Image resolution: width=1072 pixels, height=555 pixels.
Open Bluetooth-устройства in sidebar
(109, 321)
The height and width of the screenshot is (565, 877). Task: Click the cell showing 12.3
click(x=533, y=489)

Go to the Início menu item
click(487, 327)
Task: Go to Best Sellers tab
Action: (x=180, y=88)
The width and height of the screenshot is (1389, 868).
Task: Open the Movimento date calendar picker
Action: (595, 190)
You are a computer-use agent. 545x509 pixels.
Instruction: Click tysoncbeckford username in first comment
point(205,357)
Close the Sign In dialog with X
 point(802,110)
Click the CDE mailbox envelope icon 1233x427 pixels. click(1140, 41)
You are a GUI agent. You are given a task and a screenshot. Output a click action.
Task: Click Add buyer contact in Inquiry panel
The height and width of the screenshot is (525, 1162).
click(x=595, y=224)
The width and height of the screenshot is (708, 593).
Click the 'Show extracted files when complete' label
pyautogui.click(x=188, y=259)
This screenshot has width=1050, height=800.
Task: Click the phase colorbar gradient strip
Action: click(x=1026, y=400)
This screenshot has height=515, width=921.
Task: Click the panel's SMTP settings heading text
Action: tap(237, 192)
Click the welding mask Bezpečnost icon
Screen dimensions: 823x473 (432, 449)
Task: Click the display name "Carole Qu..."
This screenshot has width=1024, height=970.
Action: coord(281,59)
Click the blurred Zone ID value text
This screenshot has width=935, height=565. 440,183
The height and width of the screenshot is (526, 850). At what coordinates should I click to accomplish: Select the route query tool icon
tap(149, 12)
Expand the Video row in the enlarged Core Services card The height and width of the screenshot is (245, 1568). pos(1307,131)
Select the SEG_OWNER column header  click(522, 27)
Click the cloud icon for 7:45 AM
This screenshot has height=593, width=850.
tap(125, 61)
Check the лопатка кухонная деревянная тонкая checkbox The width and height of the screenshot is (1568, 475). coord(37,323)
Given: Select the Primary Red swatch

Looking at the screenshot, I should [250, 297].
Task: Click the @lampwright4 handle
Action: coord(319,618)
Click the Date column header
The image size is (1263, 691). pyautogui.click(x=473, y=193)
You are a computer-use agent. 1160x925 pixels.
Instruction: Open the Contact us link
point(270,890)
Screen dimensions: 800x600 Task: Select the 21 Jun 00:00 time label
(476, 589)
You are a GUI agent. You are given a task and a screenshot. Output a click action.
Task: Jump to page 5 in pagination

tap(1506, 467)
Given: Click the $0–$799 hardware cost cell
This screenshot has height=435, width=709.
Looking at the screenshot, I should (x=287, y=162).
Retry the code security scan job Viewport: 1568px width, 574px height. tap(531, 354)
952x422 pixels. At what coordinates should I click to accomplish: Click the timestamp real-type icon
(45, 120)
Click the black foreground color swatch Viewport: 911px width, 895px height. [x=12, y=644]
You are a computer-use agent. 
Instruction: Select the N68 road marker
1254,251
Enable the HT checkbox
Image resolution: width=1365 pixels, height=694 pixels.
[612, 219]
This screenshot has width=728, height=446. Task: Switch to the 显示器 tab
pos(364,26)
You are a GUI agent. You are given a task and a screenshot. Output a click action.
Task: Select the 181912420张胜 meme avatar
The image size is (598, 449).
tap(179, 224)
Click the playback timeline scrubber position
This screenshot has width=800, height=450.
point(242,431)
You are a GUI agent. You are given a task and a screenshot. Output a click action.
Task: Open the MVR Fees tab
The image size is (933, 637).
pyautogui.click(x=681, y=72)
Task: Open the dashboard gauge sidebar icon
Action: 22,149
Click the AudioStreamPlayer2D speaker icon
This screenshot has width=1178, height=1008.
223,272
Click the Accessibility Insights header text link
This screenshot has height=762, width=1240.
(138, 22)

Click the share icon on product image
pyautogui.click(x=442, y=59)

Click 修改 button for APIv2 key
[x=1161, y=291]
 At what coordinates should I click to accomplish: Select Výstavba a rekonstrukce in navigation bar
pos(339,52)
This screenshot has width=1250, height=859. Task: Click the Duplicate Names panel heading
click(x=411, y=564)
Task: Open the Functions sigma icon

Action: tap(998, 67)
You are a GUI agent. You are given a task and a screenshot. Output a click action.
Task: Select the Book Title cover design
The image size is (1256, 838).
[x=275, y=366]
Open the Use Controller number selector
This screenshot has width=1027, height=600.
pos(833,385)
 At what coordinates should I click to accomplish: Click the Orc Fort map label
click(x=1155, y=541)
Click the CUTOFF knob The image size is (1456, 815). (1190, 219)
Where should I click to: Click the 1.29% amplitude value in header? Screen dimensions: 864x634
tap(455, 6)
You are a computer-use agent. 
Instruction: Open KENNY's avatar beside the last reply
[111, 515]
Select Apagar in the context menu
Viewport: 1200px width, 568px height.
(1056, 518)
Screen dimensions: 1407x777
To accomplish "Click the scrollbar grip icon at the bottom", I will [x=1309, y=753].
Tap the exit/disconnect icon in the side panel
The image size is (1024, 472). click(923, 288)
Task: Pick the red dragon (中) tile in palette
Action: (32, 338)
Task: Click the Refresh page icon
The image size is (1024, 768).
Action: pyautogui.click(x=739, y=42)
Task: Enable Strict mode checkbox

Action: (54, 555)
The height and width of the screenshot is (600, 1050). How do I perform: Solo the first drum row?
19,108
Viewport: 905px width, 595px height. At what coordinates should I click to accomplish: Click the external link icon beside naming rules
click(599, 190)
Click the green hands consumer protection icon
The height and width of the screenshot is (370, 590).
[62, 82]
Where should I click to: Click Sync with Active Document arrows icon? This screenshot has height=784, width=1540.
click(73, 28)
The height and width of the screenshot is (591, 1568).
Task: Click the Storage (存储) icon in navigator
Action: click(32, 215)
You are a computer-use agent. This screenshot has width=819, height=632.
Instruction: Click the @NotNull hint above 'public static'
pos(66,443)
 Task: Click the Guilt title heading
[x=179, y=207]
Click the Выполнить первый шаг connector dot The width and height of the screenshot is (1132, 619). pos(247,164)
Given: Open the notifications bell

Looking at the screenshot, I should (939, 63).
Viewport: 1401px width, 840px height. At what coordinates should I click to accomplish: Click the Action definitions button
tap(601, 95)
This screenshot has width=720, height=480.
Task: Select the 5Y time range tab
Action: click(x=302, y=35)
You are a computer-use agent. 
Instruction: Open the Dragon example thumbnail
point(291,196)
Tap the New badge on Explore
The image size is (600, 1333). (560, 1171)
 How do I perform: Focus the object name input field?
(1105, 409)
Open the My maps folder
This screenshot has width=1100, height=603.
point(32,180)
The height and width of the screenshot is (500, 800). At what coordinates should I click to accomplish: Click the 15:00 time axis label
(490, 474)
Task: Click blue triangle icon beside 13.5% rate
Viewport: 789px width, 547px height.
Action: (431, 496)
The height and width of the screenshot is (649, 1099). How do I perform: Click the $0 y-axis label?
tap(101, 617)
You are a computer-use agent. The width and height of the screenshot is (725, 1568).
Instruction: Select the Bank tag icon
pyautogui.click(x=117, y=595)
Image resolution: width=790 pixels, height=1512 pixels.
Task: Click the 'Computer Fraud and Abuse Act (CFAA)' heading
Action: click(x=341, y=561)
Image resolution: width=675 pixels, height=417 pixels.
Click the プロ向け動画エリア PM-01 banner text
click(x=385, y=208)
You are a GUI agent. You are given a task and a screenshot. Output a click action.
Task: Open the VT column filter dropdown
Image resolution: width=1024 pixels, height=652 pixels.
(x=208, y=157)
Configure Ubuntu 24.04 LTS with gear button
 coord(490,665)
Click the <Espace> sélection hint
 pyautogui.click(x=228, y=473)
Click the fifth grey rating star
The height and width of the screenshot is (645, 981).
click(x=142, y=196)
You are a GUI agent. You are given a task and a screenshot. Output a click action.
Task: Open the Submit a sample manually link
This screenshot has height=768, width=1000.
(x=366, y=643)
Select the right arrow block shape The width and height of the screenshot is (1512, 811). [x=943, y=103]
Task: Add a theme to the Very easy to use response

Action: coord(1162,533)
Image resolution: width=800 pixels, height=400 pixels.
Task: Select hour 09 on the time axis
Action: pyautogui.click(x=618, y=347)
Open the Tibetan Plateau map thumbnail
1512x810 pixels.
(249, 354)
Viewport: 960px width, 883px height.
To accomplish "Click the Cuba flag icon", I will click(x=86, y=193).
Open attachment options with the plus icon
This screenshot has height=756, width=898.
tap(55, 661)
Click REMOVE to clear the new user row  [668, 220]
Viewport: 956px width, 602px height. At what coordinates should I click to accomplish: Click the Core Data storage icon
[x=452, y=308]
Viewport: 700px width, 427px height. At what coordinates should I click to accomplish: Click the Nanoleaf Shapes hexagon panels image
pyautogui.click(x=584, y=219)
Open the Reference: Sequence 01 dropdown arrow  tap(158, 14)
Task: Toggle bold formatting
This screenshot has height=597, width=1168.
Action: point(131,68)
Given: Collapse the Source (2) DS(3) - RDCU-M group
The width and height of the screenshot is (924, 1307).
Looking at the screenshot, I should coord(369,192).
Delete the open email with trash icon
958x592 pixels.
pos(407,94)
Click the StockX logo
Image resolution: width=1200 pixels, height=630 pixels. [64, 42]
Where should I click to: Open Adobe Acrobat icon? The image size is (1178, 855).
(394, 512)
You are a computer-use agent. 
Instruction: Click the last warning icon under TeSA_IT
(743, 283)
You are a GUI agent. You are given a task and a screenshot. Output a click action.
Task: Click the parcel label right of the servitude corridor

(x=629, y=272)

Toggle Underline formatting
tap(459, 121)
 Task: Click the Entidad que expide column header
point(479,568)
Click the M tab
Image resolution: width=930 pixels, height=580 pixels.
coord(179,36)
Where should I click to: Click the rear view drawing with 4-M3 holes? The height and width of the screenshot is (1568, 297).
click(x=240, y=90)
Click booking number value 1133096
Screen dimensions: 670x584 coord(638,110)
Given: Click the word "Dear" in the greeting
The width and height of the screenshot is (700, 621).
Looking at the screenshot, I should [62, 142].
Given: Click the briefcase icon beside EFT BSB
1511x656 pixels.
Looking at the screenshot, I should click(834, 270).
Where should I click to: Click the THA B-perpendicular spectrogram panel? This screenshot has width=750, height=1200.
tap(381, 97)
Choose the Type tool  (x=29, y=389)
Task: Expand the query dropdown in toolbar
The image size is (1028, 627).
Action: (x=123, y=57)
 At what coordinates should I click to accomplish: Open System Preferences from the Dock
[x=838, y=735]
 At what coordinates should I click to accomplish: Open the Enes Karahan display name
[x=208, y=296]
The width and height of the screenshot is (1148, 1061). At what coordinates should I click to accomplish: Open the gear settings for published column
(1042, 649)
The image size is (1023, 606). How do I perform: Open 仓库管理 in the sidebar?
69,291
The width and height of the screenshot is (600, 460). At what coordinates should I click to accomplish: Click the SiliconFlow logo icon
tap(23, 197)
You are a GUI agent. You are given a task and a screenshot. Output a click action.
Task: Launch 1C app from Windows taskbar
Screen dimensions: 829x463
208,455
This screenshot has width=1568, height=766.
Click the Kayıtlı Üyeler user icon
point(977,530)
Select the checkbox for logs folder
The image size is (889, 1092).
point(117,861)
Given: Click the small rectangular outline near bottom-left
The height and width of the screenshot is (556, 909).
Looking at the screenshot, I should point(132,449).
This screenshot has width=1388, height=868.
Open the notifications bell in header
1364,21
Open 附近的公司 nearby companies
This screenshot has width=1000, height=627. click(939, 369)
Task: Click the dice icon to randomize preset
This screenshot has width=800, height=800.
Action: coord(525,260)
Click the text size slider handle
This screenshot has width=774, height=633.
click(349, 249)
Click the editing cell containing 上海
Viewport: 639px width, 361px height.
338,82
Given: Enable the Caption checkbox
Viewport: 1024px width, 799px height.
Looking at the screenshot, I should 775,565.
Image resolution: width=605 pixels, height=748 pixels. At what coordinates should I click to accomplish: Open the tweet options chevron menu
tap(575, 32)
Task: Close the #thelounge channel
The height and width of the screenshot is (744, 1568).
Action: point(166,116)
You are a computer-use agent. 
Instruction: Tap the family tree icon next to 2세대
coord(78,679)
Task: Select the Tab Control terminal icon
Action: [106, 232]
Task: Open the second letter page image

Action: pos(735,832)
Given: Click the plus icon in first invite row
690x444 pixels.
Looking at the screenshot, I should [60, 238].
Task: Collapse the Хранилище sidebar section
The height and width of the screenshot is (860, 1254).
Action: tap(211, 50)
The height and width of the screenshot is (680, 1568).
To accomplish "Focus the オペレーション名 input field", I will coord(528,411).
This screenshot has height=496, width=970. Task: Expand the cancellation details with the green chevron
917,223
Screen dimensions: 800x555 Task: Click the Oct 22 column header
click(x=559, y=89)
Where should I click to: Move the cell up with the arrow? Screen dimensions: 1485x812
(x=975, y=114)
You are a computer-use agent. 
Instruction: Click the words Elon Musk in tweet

══════════

Return exactly the opening lines of the listing above, ending with the line that has "The width and height of the screenshot is (708, 593).".

Image resolution: width=1072 pixels, height=555 pixels.
Open Bluetooth-устройства in sidebar
(109, 321)
The height and width of the screenshot is (565, 877). Task: Click the cell showing 12.3
click(x=533, y=489)

Go to the Início menu item
click(487, 327)
Task: Go to Best Sellers tab
Action: (x=180, y=88)
The width and height of the screenshot is (1389, 868).
Task: Open the Movimento date calendar picker
Action: (595, 190)
You are a computer-use agent. 545x509 pixels.
Instruction: Click tysoncbeckford username in first comment
point(205,357)
Close the Sign In dialog with X
 point(802,110)
Click the CDE mailbox envelope icon 1233x427 pixels. click(1140, 41)
You are a GUI agent. You are given a task and a screenshot. Output a click action.
Task: Click Add buyer contact in Inquiry panel
The height and width of the screenshot is (525, 1162).
click(x=595, y=224)
The width and height of the screenshot is (708, 593).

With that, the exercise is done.